La Gazette

des Comores

Coopération régionale / La Déclaration de Moroni trace les contours d’une COI rénovée

Coopération régionale / La Déclaration de Moroni trace les contours d’une COI rénovée © : HZK-LGDC

En marge de la retraite ministérielle sur l’avenir de la Commission de l’Océan Indien, des engagements et des déclarations ont été adoptés par les délégations. Dans la déclaration dite de Moroni sur l’avenir de la COI, dix-sept points ont été soulignés pour relancer une nouvelle dynamique de la Commission. Du nom de l’organisation aux missions de celle-ci, les délégations ont opté pour une intégration des Chefs d’Etats dans l’architecture. Une question qui a aussi fait débat bien que les avis divergent, c’est l’intégration de Mayotte dans la COI.


Les travaux de la retraite ministérielle sur l’avenir de la Commission de l’Océan Indien ont bien lieu à Moroni du 1er au 3 août. Après maints échanges entre les chefs des délégations des cinq pays membres dont Les Comores, Madagascar, les Seychelles, Maurice et La Réunion, le bureau a déclaré sur l’avenir de l’organisation notamment sur son identité, ses ambitions et l’intégration des Chefs d’Etats et de Gouvernement dans « la nouvelle architecture de l’organisation ».

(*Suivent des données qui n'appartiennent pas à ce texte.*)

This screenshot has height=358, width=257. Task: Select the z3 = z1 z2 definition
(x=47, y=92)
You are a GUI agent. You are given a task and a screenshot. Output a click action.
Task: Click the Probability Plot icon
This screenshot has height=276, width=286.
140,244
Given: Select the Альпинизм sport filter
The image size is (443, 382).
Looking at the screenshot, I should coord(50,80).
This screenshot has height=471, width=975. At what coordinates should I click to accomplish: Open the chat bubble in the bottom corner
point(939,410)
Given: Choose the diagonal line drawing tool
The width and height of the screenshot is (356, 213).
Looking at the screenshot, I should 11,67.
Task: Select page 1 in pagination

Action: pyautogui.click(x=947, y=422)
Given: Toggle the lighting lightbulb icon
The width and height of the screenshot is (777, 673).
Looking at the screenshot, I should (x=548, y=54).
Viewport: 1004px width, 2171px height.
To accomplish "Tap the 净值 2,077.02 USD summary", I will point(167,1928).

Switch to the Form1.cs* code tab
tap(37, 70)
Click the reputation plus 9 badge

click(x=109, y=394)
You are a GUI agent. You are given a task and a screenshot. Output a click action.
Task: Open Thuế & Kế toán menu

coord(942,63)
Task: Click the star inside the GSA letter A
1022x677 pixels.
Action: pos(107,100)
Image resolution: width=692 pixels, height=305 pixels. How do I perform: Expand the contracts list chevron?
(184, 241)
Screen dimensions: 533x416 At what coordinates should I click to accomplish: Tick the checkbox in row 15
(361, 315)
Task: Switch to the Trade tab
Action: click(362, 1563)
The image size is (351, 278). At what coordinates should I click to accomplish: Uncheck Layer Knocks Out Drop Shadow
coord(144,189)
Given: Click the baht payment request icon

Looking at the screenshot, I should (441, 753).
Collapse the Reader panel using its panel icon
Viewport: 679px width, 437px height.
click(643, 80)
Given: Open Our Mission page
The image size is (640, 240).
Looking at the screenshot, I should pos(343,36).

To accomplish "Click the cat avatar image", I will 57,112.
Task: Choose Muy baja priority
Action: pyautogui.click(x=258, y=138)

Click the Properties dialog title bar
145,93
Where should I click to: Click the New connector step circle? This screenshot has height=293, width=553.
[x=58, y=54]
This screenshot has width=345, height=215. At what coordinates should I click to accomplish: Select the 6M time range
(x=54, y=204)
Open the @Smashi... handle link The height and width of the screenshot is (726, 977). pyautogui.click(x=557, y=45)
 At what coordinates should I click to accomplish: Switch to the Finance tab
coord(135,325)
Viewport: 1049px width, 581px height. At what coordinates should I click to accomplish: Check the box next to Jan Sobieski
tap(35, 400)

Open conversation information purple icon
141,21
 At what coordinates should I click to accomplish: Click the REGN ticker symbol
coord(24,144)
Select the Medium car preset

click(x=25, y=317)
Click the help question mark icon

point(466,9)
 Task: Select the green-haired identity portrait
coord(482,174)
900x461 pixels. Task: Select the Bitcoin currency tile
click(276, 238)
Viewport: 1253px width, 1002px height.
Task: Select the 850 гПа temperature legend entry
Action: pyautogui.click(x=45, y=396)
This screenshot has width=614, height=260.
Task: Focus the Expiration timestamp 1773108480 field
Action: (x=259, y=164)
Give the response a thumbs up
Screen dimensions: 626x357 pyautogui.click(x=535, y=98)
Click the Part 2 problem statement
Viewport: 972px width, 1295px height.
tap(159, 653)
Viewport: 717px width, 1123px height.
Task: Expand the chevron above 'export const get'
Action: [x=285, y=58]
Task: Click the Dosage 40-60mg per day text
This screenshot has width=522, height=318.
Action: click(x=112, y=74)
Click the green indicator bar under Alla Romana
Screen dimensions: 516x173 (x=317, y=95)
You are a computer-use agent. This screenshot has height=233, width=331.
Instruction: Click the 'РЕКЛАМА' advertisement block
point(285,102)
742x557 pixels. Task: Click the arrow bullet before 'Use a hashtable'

La COI a opté pour une nouvelle dynamique qui permettrait d’effectuer « un meilleur suivi des actions de coopération régionale et de mieux impliquer les Etats membres ». « La nouvelle architecture institutionnelle devrait inclure deux sessions annuelles du Conseil des ministres à des périodes prédéfinies avec un ordre du jour permettant au Conseil de suivre de façon plus rapprochée la mise en œuvre des politiques régionales », lit-on dans la déclaration dite de Moroni.

Outre ces réformes pour mieux superviser les travaux et assurer un suivi permanent, la COI a aussi discuter sur les conditions d’adhésion d’un pays au sein de l’organisation. Et sur ce, il est convenu que les critères « doivent respecter l’insularité et l’appartenance à l’espace africain et du Sud-Ouest de l’Océan Indien ».  En effet, il est affirmé par Luc Hallade, Ambassadeur délégué à la Coopération Régionale dans l’Océan Indien à La Réunion, que la question d’intégration de Mayotte au sein de la Commission a été débattu lors de cette retraite ministérielle ce que dément fermement le secrétaire général de la COI et le ministre des Affaires Etrangères, Soeuf Mohamed El-Amine. Ce dernier a affirmé lors de la conférence de presse qui a suivi la cérémonie de clôture que « les parties prenantes ne sont pas arrivées au stade de discuter sur l’intégration de Mayotte dans l’organisation ».

Pour sa part, le Secrétaire général de la Commission de l’Océan Indien, Hamada Madi a souligné que la COI est une organisation d’Etats Indépendants. « L’entrée de la France dans l’organisation a été conditionnée par leur département de La Réunion pas de leurs départements dans la région », a-t-il expliqué avant de porter un éclaircissement sur l’évolution des textes qui évoquent une possibilité d’intégration d’un pays. « Les décisions dans notre organisation sont prises à l’unanimité. Et ici ce sont des Etats », soutient-il.

Le rapprochement des populations de la région, le financement des projets par les Etats, la sécurité maritime, la lutte contre le terrorisme et les réseaux de trafics, la préservation de l’environnement face aux défis multiples de changement climatiques et bien d’autres ont été débattus en ces trois jours pour poser les jalons d’un avenir meilleur de la Commission de l’océan Indien.